Question

$$f$$ is a function such that $$f\left(x\right)=\sqrt {x^{2}-25}$$.
For what values of $$x$$ does $$f\left(x\right)=1$$?

Answer

**step1** Understanding the problem

The problem asks us to find the number, which we call 'x', such that when we apply a specific set of mathematical operations, the final result is 1. The operations are defined by the function $$f(x)=\sqrt {x^{2}-25}$$. This means we first take the number 'x' and multiply it by itself (this is 'x squared'). Then, we subtract 25 from this result. Finally, we find the square root of this new number. We are looking for the 'x' values that make this whole process equal to 1.

**step2** Setting up the relationship

We are given that $$f(x)=1$$, so we need to find the values of $$x$$ that satisfy the equation $$\sqrt {x^{2}-25} = 1$$. This problem uses mathematical concepts such as square roots and variables raised to a power, which are typically introduced in educational levels beyond elementary school. However, we can break down the problem by understanding the sequence of operations involved.

**step3** Removing the square root

If the square root of a number is 1, then that number itself must be 1. This is because 1 multiplied by 1 equals 1. Therefore, the expression inside the square root symbol, which is $$x^{2}-25$$, must be equal to 1. We can write this as: $$x^{2}-25 = 1$$.

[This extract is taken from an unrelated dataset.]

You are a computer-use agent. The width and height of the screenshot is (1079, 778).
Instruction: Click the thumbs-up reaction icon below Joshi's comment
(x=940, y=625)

**step4** Finding the value of 'x squared'

Now, we need to determine what number, when 25 is subtracted from it, results in 1. To find this original number, we perform the inverse operation: we add 25 to 1. So, $$x^{2} = 1 + 25$$, which means $$x^{2} = 26$$. This tells us that 'x multiplied by itself' must be 26.

**step5** Finding the values of x

We are looking for a number 'x' that, when multiplied by itself, equals 26. In elementary mathematics, we learn about perfect squares such as $$5 \times 5 = 25$$ and $$6 \times 6 = 36$$. Since 26 is not one of these perfect squares of whole numbers, the value of 'x' is not a whole number. The number that, when multiplied by itself, equals 26 is called the square root of 26, written as $$\sqrt{26}$$. Additionally, because multiplying two negative numbers together results in a positive number (for example, $$-5 \times -5 = 25$$), a negative number multiplied by itself can also result in 26. Therefore, the negative square root of 26, written as $$-\sqrt{26}$$, is also a valid solution. These concepts of non-integer square roots and negative square roots are typically explored in higher levels of mathematics. Thus, the values of $$x$$ for which $$f(x)=1$$ are $$\sqrt{26}$$ and $$-\sqrt{26}$$.